There are a smattering of San Franciscoheadquartered brands that have cashed in on such
mimicry: sneakers from Allbirds – makers of “the
world’s most comfortable shoes” – and Everlanes
abound. E-commerce ventures such as Stitch Fix
allow overworked geeks to subscribe to receive a
curated package of clothing each month without
having to leave their hot desks.
Snapchat CEO Evan Spiegel © Getty Images
Twitter founder/CEO Jack Dorsey © Jeff Gilbert/Shutterstock
But the ultimate symbol of Silicon Valley’s herd
mentality is the zip-up vest or gilet. The look, once
associated with blue-collar workers, was
popularised several years ago as the regalia for the
elite Allen & Company Sun Valley Conference in
Idaho, also dubbed the “summer camp for
billionaires”. So ubiquitous is the style now – most
notably Patagonia’s fleece iteration – that it has
spread to the finance bros of New York and even
earned its own viral Instagram page:
@midtownuniform.
The dogma is that minimalism and monotony yield
extra productivity. “I really want to clear my life to
make it so that I have to make as few decisions as
possible about anything except how to best serve
this community,” Mark Zuckerberg declared in
2014 when asked about his single- shade-of-grey
wardrobe. It is startup culture flipping the bird to
corporate norms; a newfound promise of
meritocracy based purely on how well you
program, rather than present.
Mark Zuckerberg © Getty Images
Zuckerberg has set the tone for the Valley more
than anyone else. The social-media mogul was a
mere college kid in grungy teen outfits when he
started the platform. His statement since has been
to never outwardly change. On stage at the Web
2.0 summit in 2007, he unashamedly wore
black Adidas sliders. When the company floated in
2012, he rattled Wall Street financiers by wearing
hoodies to meetings. At Facebook’s developer
conference last year, he chose a highly
unremarkable blue-grey sweatshirt, black-jeans
and black-trainers combo. “It’s much more about
stealth wealth than anything. It’s not really about
showing off,” says Rosenfeld.
But the tide appears to be turning, signalling a
mild onset of “decision fatigue” fatigue. As tech
founders mature and grow alongside their
companies, many are honing a more unique image,
according to Silicon Valley fashion-stylist Victoria
Hitchcock. “The sweatshirt is a symbol of the anticonformist. It says, ‘You need the value of what I
offer. I’ll put my feet up on the desk, I’ll wear my
dirtiest jeans…’ It was about being comfortable and
not changing for anybody,” Hitchcock says. “But
the minute it becomes a uniform, it’s lost its
purpose. That’s the irony.”
So too have they turned to designers. The tech bros
of today wear hoodies and sweatshirts by Loro
Piana or Brunello Cucinelli, often with price tags in
the thousands. Lanvin sneakers are a hot ticket
among tech execs, as are those from Golden Goose
and Common Projects. Twitter CEO Jack Dorsey
favours Rick Owens jersey knits. Snapchat CEO
Evan Spiegel wears sleek, bomber-style jackets, as
does Google CEO Sundar Pichai.
This more fashion-forward mentality has been
driven by new business and social opportunities.

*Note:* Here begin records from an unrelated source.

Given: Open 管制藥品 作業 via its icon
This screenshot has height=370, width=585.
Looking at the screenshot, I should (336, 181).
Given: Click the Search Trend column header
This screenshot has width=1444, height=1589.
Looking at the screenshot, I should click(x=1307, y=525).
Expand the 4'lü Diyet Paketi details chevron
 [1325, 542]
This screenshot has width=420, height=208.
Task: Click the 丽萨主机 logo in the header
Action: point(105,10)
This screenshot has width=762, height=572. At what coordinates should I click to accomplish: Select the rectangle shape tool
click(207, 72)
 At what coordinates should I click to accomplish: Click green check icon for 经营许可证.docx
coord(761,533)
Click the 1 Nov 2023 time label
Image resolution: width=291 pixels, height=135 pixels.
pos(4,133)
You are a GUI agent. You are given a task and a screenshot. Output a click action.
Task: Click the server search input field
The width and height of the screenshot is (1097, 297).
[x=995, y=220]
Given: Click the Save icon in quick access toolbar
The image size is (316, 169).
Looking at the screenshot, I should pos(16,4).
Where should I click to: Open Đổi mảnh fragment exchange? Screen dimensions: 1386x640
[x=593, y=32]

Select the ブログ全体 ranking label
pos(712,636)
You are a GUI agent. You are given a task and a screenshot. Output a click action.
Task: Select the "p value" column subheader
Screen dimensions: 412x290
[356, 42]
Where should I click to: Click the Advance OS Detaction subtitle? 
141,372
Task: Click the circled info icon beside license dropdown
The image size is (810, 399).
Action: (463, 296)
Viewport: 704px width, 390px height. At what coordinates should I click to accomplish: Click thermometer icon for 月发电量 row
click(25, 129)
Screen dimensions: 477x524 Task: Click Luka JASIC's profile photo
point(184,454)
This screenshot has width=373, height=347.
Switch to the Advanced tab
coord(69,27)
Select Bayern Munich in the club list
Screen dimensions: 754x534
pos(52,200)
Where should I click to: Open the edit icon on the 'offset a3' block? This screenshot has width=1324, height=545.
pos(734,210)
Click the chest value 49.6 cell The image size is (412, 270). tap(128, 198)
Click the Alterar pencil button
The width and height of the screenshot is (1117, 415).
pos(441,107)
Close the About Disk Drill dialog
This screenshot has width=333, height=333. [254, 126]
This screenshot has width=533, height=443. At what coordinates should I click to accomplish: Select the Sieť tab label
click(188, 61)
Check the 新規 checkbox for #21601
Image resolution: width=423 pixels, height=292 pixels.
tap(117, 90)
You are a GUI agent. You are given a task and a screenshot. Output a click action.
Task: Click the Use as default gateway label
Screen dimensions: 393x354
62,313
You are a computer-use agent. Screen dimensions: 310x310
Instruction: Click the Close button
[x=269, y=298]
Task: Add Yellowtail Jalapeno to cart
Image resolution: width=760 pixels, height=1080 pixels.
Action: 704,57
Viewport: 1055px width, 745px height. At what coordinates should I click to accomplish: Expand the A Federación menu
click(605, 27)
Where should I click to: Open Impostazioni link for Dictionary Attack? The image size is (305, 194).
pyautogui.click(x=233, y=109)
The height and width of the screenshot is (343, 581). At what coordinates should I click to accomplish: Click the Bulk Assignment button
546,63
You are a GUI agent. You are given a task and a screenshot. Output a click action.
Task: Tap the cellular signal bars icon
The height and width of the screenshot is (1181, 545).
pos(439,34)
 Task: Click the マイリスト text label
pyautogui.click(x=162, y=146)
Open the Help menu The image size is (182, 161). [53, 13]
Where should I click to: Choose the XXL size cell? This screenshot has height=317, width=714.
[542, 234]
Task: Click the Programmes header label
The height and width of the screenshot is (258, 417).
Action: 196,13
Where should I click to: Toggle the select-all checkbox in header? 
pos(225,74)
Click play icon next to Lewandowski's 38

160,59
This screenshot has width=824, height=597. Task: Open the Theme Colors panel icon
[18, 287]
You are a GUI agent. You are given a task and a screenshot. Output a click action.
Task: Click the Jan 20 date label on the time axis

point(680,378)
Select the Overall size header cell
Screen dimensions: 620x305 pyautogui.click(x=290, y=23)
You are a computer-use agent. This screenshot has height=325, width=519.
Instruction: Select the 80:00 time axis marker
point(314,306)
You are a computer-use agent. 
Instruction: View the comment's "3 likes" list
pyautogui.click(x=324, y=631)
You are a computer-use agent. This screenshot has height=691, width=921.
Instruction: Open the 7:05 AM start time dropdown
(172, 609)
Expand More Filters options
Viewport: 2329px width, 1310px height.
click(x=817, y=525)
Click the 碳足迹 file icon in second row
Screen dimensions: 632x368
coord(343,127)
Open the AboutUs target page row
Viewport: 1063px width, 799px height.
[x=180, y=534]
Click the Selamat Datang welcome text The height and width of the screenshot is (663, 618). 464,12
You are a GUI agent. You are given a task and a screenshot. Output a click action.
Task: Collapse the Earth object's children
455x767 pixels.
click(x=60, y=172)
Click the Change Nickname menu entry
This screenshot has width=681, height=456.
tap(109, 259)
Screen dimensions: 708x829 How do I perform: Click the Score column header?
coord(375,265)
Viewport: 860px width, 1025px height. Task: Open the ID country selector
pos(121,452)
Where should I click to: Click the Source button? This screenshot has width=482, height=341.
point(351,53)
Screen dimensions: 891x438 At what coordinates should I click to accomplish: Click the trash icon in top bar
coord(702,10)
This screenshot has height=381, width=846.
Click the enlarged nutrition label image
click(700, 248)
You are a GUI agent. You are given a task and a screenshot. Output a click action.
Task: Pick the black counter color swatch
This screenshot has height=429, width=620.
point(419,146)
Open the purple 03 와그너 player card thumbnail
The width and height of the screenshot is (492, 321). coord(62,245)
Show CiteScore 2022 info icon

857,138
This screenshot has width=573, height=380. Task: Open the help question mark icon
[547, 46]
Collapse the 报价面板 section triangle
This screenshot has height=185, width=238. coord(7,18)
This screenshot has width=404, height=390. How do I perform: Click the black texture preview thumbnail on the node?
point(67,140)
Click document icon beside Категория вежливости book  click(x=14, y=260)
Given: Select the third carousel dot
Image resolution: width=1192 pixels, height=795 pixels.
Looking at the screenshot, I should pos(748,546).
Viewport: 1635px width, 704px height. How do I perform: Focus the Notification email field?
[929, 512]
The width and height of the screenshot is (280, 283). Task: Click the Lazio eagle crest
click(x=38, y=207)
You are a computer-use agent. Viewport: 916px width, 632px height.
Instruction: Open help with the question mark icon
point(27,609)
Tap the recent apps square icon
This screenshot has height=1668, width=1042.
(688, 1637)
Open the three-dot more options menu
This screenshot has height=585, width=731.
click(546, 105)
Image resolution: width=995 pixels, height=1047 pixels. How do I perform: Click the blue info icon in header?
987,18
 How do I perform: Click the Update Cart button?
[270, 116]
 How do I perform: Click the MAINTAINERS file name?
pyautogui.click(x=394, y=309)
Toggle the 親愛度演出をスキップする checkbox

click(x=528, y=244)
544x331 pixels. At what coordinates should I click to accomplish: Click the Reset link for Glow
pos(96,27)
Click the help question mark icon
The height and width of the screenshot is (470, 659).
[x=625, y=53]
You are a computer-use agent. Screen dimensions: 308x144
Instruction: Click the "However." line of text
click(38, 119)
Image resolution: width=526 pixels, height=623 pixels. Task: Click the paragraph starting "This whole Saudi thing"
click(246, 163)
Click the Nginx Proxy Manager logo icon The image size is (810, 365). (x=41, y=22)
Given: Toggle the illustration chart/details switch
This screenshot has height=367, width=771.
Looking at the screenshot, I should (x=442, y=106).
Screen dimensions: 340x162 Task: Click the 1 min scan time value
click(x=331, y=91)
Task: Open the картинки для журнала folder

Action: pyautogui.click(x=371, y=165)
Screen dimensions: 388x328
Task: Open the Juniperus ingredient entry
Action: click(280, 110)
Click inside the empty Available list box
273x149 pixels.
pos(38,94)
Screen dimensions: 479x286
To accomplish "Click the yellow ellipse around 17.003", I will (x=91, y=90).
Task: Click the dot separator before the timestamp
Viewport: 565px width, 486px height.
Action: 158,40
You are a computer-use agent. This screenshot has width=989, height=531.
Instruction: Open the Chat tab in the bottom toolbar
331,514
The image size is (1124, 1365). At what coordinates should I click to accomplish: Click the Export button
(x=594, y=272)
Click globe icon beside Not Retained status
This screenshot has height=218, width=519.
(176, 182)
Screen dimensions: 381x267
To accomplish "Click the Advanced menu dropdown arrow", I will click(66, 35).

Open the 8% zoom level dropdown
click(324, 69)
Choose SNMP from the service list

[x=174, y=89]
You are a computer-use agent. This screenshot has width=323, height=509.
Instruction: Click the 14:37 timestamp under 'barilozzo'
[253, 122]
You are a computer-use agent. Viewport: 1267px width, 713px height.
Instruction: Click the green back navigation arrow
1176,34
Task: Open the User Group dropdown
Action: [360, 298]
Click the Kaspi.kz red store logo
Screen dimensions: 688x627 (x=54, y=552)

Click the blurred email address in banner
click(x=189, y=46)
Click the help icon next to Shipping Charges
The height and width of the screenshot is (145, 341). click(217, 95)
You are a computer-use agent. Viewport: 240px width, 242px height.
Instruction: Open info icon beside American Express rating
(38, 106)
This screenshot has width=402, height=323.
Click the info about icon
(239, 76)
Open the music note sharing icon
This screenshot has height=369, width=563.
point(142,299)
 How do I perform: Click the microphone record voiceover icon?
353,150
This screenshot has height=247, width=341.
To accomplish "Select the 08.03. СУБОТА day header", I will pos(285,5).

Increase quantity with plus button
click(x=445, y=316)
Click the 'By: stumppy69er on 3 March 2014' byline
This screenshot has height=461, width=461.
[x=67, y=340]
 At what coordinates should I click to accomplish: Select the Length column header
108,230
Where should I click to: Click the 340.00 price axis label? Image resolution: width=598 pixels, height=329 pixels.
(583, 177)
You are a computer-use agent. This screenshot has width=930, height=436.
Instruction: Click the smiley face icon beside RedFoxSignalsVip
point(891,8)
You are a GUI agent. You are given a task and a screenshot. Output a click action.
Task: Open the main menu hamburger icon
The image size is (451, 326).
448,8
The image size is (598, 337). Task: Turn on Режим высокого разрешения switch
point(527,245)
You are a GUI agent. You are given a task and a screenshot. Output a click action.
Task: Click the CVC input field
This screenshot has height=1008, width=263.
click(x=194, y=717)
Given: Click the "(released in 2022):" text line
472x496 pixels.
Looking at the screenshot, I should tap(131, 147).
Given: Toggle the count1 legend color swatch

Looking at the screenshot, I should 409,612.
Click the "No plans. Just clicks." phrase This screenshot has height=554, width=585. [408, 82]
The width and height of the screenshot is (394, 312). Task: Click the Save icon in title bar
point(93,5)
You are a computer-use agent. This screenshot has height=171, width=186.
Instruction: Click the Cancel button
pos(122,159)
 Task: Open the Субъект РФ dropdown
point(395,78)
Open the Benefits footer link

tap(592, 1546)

The bookish Jeff Bezos, who
launched Amazon from his garage, once wore
oversized khaki trousers and blue linen shirts. But
it is a different Jeff Bezos – in tight-fitting Cucinelli
T-shirts and Crime Scene Investigator aviators –
who is now rubbing shoulders with Hollywood’s
film and television elite as he expands his business
to include a media empire. “You better have a new
way of interacting with these people that isn’t
California casual,” Hitchcock says. “It’s not going
to fly.”
Even that cornerstone of Silicon Valley style – the
gilet – has had a high-fashion update in recent
years: execs have upgraded to slick sleeveless
puffers from the likes of Moncler and Herno.
Yet despite this veer towards more fashion-forward
choices, one thing remains consistent: Silicon
Valley is full of followers. “I was known as ‘the
hoodie exterminator’, now I’m ‘the vest
exterminator’ too,” Hitchcock says, in reference to
the once-sneered-at, now-ubiquitous gilet. While
the area may be a hub of innovation – the home of
unicorns – it’s hard to code individual style.